» Task
Output the entries below so that they read exactly as they do now.

» Data excerpts
________

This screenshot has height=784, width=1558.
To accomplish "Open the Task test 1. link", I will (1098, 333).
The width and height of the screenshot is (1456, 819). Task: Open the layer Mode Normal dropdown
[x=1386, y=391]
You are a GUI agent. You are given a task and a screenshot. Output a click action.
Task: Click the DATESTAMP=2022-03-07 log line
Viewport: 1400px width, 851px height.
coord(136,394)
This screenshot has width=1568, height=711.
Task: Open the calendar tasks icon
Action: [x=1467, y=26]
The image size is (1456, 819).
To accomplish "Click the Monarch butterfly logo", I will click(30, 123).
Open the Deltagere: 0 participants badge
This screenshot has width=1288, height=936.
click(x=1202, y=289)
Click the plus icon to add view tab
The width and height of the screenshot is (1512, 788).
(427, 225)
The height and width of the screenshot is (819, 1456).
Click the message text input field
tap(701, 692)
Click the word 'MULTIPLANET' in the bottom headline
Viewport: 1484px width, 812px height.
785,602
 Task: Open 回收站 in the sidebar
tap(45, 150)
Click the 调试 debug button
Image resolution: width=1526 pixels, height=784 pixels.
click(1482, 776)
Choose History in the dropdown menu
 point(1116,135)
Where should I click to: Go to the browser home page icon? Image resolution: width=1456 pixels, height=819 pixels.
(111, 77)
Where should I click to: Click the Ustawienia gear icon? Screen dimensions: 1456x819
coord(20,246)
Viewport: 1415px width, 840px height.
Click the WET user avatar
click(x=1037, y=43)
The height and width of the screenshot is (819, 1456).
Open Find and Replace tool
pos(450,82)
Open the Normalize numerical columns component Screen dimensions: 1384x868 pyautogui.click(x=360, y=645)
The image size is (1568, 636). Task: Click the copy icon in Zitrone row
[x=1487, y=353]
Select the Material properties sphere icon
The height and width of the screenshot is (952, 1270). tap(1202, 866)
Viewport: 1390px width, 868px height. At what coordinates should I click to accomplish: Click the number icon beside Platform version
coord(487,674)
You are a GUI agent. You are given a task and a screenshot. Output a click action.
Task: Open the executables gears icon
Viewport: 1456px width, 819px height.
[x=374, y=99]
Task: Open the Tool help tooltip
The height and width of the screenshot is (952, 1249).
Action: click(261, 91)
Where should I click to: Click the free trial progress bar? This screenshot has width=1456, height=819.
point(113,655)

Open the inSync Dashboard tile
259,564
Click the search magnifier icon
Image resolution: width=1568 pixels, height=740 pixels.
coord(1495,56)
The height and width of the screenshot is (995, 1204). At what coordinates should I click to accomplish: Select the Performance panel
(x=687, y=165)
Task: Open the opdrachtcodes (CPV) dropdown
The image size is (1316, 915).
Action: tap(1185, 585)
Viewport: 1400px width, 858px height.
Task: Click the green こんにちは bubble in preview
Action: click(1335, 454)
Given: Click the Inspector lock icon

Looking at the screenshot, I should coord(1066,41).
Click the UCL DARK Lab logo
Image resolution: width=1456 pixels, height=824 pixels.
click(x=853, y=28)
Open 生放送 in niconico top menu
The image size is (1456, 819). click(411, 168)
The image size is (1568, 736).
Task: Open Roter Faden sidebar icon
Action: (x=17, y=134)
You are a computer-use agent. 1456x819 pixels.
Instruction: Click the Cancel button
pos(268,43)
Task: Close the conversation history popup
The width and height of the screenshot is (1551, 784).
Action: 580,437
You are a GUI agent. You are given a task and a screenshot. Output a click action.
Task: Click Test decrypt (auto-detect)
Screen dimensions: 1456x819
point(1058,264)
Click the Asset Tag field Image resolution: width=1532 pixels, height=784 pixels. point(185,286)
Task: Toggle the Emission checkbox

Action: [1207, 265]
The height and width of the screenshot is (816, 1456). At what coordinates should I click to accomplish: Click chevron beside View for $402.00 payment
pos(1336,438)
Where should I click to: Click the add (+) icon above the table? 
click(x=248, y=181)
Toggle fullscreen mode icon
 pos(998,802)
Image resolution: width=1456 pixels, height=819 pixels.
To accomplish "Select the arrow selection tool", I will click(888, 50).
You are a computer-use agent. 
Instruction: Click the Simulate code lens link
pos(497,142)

________

» Written solution
This screenshot has height=784, width=1558.
To accomplish "Open the Task test 1. link", I will (1098, 333).
The width and height of the screenshot is (1456, 819). Task: Open the layer Mode Normal dropdown
[x=1386, y=391]
You are a GUI agent. You are given a task and a screenshot. Output a click action.
Task: Click the DATESTAMP=2022-03-07 log line
Viewport: 1400px width, 851px height.
coord(136,394)
This screenshot has width=1568, height=711.
Task: Open the calendar tasks icon
Action: [x=1467, y=26]
The image size is (1456, 819).
To accomplish "Click the Monarch butterfly logo", I will click(30, 123).
Open the Deltagere: 0 participants badge
This screenshot has width=1288, height=936.
click(x=1202, y=289)
Click the plus icon to add view tab
The width and height of the screenshot is (1512, 788).
(427, 225)
The height and width of the screenshot is (819, 1456).
Click the message text input field
tap(701, 692)
Click the word 'MULTIPLANET' in the bottom headline
Viewport: 1484px width, 812px height.
785,602
 Task: Open 回收站 in the sidebar
tap(45, 150)
Click the 调试 debug button
Image resolution: width=1526 pixels, height=784 pixels.
click(1482, 776)
Choose History in the dropdown menu
 point(1116,135)
Where should I click to: Go to the browser home page icon? Image resolution: width=1456 pixels, height=819 pixels.
(111, 77)
Where should I click to: Click the Ustawienia gear icon? Screen dimensions: 1456x819
coord(20,246)
Viewport: 1415px width, 840px height.
Click the WET user avatar
click(x=1037, y=43)
The height and width of the screenshot is (819, 1456).
Open Find and Replace tool
pos(450,82)
Open the Normalize numerical columns component Screen dimensions: 1384x868 pyautogui.click(x=360, y=645)
The image size is (1568, 636). Task: Click the copy icon in Zitrone row
[x=1487, y=353]
Select the Material properties sphere icon
The height and width of the screenshot is (952, 1270). tap(1202, 866)
Viewport: 1390px width, 868px height. At what coordinates should I click to accomplish: Click the number icon beside Platform version
coord(487,674)
You are a GUI agent. You are given a task and a screenshot. Output a click action.
Task: Open the executables gears icon
Viewport: 1456px width, 819px height.
[x=374, y=99]
Task: Open the Tool help tooltip
The height and width of the screenshot is (952, 1249).
Action: click(261, 91)
Where should I click to: Click the free trial progress bar? This screenshot has width=1456, height=819.
point(113,655)

Open the inSync Dashboard tile
259,564
Click the search magnifier icon
Image resolution: width=1568 pixels, height=740 pixels.
coord(1495,56)
The height and width of the screenshot is (995, 1204). At what coordinates should I click to accomplish: Select the Performance panel
(x=687, y=165)
Task: Open the opdrachtcodes (CPV) dropdown
The image size is (1316, 915).
Action: tap(1185, 585)
Viewport: 1400px width, 858px height.
Task: Click the green こんにちは bubble in preview
Action: click(1335, 454)
Given: Click the Inspector lock icon

Looking at the screenshot, I should coord(1066,41).
Click the UCL DARK Lab logo
Image resolution: width=1456 pixels, height=824 pixels.
click(x=853, y=28)
Open 生放送 in niconico top menu
The image size is (1456, 819). click(411, 168)
The image size is (1568, 736).
Task: Open Roter Faden sidebar icon
Action: (x=17, y=134)
You are a computer-use agent. 1456x819 pixels.
Instruction: Click the Cancel button
pos(268,43)
Task: Close the conversation history popup
The width and height of the screenshot is (1551, 784).
Action: 580,437
You are a GUI agent. You are given a task and a screenshot. Output a click action.
Task: Click Test decrypt (auto-detect)
Screen dimensions: 1456x819
point(1058,264)
Click the Asset Tag field Image resolution: width=1532 pixels, height=784 pixels. point(185,286)
Task: Toggle the Emission checkbox

Action: [1207, 265]
The height and width of the screenshot is (816, 1456). At what coordinates should I click to accomplish: Click chevron beside View for $402.00 payment
pos(1336,438)
Where should I click to: Click the add (+) icon above the table? 
click(x=248, y=181)
Toggle fullscreen mode icon
 pos(998,802)
Image resolution: width=1456 pixels, height=819 pixels.
To accomplish "Select the arrow selection tool", I will click(888, 50).
You are a computer-use agent. 
Instruction: Click the Simulate code lens link
pos(497,142)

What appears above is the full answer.